### Your goal
Take the entries below and print only the lines from the one with "Click the M.J. Jackman row label" through the one with "Task: Select the Ripple Edit tool", exactly as they stand, both ends included.

#### Exercise input ####

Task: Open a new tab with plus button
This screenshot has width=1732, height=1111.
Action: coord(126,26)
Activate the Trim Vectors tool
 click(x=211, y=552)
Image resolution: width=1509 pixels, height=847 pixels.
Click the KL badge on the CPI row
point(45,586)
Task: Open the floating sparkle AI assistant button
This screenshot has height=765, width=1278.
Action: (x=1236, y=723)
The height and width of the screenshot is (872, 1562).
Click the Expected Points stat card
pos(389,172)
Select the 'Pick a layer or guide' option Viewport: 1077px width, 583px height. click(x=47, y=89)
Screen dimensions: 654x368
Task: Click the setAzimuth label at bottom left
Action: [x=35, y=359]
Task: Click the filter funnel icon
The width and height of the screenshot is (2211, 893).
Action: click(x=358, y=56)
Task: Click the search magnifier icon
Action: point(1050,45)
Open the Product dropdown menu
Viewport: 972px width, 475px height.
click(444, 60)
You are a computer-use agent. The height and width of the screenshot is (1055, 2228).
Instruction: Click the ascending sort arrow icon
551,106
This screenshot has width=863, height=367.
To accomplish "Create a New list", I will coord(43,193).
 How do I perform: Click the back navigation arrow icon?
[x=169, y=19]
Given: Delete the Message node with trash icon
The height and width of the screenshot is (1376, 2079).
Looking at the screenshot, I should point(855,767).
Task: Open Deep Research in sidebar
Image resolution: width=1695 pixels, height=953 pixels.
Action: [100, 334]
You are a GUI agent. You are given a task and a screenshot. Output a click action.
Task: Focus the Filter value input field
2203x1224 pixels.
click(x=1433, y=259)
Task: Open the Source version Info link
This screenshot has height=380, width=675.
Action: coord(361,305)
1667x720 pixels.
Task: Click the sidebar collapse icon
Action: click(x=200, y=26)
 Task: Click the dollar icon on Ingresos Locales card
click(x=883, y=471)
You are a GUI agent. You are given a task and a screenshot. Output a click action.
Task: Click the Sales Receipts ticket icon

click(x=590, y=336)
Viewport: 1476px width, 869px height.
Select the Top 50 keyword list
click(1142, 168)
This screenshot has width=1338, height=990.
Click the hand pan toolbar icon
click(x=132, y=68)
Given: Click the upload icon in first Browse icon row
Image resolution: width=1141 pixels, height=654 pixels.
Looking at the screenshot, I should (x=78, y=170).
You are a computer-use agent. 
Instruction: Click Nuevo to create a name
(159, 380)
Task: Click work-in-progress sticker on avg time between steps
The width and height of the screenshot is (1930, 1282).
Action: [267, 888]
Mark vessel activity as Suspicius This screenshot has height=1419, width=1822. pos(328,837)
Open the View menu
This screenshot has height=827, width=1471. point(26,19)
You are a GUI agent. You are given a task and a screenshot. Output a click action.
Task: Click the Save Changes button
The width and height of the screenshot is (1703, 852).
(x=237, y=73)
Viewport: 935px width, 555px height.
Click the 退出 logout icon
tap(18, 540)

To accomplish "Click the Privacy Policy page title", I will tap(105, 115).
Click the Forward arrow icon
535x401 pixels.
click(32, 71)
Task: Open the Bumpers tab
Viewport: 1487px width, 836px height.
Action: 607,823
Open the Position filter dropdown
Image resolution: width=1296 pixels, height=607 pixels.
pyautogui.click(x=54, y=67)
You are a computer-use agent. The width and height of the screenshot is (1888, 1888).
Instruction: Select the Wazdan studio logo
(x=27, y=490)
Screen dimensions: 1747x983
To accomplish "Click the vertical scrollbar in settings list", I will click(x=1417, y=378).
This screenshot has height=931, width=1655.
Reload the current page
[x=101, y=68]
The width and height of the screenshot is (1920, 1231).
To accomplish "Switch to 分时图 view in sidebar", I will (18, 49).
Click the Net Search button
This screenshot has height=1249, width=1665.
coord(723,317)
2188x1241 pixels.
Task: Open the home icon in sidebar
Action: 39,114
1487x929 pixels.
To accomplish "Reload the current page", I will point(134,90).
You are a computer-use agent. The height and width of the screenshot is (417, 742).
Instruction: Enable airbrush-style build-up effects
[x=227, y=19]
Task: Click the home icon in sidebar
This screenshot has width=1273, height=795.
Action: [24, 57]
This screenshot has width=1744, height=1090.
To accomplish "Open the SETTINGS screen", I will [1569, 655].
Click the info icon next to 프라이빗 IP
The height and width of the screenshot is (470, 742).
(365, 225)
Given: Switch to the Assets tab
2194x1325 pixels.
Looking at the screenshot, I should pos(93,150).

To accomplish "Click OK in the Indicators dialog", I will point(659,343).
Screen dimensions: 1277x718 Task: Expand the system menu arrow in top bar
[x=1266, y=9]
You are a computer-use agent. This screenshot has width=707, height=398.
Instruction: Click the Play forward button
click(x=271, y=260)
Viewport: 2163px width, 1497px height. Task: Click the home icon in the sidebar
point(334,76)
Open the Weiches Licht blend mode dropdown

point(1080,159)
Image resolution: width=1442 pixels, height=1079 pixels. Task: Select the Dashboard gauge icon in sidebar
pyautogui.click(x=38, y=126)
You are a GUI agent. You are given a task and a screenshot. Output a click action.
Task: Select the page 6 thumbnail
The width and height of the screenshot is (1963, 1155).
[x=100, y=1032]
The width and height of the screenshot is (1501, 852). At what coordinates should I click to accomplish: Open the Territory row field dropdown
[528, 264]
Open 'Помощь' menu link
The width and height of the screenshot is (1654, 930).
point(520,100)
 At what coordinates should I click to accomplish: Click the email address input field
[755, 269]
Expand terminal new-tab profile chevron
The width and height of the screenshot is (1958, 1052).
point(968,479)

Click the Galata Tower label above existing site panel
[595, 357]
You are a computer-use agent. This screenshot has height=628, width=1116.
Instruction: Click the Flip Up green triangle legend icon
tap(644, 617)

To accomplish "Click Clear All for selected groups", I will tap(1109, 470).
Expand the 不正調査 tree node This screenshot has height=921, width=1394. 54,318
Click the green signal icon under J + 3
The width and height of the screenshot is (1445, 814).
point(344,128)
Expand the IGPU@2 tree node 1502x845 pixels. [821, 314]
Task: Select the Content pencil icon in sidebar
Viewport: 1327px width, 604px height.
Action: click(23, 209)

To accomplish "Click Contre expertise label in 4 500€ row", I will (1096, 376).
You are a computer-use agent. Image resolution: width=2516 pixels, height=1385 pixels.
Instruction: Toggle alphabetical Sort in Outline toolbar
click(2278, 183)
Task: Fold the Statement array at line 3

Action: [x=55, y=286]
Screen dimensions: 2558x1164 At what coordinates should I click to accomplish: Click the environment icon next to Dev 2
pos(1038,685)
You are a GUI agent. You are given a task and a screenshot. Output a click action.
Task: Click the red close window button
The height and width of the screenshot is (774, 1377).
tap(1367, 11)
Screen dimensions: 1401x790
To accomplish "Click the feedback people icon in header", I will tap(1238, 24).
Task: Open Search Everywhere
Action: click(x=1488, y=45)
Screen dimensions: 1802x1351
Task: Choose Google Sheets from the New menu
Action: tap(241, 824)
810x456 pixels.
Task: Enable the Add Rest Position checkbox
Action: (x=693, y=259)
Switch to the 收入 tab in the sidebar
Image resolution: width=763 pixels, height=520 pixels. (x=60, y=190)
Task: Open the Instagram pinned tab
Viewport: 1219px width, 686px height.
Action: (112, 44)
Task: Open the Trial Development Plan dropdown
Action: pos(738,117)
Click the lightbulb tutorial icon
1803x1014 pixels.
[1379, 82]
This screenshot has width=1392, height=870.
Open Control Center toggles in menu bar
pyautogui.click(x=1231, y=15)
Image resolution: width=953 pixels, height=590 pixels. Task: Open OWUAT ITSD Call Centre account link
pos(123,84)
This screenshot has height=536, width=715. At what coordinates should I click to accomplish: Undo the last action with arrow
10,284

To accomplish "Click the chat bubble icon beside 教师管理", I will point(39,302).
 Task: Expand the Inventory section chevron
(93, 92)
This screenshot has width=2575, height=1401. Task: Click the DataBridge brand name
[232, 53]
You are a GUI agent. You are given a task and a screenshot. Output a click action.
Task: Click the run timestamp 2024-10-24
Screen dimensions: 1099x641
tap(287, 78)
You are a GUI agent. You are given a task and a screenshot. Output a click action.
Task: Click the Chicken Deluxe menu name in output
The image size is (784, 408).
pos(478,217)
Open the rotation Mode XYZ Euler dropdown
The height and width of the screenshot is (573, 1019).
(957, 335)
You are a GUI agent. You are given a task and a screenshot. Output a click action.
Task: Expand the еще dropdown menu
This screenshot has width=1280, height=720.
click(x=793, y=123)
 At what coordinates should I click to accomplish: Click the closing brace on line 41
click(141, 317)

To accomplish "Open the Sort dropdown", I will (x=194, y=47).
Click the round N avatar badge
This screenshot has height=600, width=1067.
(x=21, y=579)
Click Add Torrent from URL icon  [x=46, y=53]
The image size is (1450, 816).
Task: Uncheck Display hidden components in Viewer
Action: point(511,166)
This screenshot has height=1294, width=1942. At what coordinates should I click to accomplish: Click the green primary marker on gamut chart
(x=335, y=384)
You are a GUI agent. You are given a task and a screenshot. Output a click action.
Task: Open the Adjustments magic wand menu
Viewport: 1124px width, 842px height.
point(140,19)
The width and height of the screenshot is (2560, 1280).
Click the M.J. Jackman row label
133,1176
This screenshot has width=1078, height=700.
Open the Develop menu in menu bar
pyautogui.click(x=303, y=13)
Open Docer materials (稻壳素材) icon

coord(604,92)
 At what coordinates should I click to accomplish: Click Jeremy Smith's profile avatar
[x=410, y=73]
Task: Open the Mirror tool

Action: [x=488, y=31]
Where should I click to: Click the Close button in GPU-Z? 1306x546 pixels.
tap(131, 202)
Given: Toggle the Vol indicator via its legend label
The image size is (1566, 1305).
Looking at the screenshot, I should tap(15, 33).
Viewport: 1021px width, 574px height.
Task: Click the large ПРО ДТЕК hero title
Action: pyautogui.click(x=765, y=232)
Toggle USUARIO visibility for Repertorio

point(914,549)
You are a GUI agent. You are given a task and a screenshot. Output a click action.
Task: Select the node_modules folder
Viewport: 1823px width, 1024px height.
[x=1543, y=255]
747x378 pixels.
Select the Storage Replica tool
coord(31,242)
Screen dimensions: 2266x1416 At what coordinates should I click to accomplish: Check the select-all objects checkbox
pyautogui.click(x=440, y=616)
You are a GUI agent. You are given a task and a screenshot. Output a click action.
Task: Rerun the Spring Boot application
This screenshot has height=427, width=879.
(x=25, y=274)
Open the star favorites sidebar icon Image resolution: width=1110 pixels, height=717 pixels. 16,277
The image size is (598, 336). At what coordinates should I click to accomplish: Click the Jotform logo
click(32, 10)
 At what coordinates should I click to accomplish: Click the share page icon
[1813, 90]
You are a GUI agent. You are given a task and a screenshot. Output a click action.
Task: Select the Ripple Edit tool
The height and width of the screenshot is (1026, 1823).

####

### Task result
Click the M.J. Jackman row label
133,1176
This screenshot has width=1078, height=700.
Open the Develop menu in menu bar
pyautogui.click(x=303, y=13)
Open Docer materials (稻壳素材) icon

coord(604,92)
 At what coordinates should I click to accomplish: Click Jeremy Smith's profile avatar
[x=410, y=73]
Task: Open the Mirror tool

Action: [x=488, y=31]
Where should I click to: Click the Close button in GPU-Z? 1306x546 pixels.
tap(131, 202)
Given: Toggle the Vol indicator via its legend label
The image size is (1566, 1305).
Looking at the screenshot, I should tap(15, 33).
Viewport: 1021px width, 574px height.
Task: Click the large ПРО ДТЕК hero title
Action: pyautogui.click(x=765, y=232)
Toggle USUARIO visibility for Repertorio

point(914,549)
You are a GUI agent. You are given a task and a screenshot. Output a click action.
Task: Select the node_modules folder
Viewport: 1823px width, 1024px height.
[x=1543, y=255]
747x378 pixels.
Select the Storage Replica tool
coord(31,242)
Screen dimensions: 2266x1416 At what coordinates should I click to accomplish: Check the select-all objects checkbox
pyautogui.click(x=440, y=616)
You are a GUI agent. You are given a task and a screenshot. Output a click action.
Task: Rerun the Spring Boot application
This screenshot has height=427, width=879.
(x=25, y=274)
Open the star favorites sidebar icon Image resolution: width=1110 pixels, height=717 pixels. 16,277
The image size is (598, 336). At what coordinates should I click to accomplish: Click the Jotform logo
click(32, 10)
 At what coordinates should I click to accomplish: Click the share page icon
[1813, 90]
You are a GUI agent. You are given a task and a screenshot. Output a click action.
Task: Select the Ripple Edit tool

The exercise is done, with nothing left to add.